CHALLENGE —
Reproduce the listing from the line that contains "Image resolution: width=912" through its end, swapping "Preferences" for "Settings" and leaving everything else unchanged.
+ + + + + + +
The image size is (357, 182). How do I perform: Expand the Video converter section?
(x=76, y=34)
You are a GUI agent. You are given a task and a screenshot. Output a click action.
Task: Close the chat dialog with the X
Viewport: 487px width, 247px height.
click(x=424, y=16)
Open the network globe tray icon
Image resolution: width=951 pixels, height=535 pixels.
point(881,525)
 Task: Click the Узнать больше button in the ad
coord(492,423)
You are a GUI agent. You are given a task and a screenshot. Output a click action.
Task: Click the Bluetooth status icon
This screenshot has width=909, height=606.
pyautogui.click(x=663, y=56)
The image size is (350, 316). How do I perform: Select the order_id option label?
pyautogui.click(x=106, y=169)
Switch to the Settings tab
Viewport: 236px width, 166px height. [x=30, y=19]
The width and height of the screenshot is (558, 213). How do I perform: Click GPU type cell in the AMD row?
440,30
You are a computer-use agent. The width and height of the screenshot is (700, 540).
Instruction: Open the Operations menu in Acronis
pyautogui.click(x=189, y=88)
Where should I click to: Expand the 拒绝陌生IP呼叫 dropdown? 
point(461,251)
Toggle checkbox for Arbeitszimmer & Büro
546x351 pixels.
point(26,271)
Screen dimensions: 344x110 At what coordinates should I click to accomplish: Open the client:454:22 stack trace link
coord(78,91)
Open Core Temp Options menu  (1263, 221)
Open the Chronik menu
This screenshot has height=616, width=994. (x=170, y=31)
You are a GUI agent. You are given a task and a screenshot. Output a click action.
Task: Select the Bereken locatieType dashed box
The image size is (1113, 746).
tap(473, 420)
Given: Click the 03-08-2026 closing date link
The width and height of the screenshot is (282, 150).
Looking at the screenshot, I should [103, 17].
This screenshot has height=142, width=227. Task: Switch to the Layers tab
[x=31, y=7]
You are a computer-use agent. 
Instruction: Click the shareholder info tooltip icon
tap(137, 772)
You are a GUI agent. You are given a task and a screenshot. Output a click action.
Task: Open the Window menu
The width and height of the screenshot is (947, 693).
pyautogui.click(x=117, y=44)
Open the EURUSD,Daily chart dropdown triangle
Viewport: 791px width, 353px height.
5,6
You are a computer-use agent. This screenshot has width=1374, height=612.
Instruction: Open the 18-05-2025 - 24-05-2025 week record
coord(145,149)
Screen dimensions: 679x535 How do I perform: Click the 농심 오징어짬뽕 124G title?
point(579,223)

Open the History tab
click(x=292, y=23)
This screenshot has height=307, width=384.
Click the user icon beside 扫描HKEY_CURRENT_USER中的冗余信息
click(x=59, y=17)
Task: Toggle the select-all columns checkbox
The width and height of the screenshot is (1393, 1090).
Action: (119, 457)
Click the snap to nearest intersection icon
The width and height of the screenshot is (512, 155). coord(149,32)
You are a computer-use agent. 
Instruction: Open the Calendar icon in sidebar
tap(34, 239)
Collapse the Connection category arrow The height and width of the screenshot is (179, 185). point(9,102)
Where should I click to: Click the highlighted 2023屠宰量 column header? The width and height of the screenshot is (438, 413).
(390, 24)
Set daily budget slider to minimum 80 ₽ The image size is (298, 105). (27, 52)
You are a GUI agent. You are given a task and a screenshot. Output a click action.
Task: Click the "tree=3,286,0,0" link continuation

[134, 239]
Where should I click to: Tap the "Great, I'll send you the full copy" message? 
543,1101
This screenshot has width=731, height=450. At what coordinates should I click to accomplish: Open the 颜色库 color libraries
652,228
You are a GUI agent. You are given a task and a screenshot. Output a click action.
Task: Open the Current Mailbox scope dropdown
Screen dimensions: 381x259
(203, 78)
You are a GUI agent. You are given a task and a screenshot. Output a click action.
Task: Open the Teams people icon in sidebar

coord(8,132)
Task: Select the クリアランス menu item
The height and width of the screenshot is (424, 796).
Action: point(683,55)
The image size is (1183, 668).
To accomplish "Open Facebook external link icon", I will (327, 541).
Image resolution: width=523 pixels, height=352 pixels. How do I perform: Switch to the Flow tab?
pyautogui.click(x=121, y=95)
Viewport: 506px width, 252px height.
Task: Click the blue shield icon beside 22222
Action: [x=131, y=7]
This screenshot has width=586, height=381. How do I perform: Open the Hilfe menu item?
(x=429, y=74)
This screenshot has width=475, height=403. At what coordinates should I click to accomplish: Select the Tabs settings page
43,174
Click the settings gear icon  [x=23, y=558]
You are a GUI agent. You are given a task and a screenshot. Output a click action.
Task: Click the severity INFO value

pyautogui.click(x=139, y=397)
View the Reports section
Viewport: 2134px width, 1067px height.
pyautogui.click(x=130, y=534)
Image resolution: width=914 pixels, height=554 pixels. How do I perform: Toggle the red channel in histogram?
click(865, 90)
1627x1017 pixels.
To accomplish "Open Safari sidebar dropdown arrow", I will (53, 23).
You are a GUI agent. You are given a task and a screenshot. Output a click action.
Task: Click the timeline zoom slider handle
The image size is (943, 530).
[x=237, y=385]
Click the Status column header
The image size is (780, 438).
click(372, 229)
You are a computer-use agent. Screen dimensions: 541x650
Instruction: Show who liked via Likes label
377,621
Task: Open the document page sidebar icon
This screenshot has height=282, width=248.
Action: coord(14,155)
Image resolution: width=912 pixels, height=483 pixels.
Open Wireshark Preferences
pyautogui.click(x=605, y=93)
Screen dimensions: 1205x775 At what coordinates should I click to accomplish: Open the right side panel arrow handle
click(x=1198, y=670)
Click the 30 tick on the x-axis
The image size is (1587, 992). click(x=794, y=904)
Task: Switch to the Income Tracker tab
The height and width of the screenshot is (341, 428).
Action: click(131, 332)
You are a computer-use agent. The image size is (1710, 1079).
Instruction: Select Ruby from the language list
+ + + + + + +
TASK SOLUTION —
Image resolution: width=912 pixels, height=483 pixels.
Open Wireshark Settings
pyautogui.click(x=605, y=93)
Screen dimensions: 1205x775 At what coordinates should I click to accomplish: Open the right side panel arrow handle
click(x=1198, y=670)
Click the 30 tick on the x-axis
The image size is (1587, 992). click(x=794, y=904)
Task: Switch to the Income Tracker tab
The height and width of the screenshot is (341, 428).
Action: click(131, 332)
You are a computer-use agent. The image size is (1710, 1079).
Instruction: Select Ruby from the language list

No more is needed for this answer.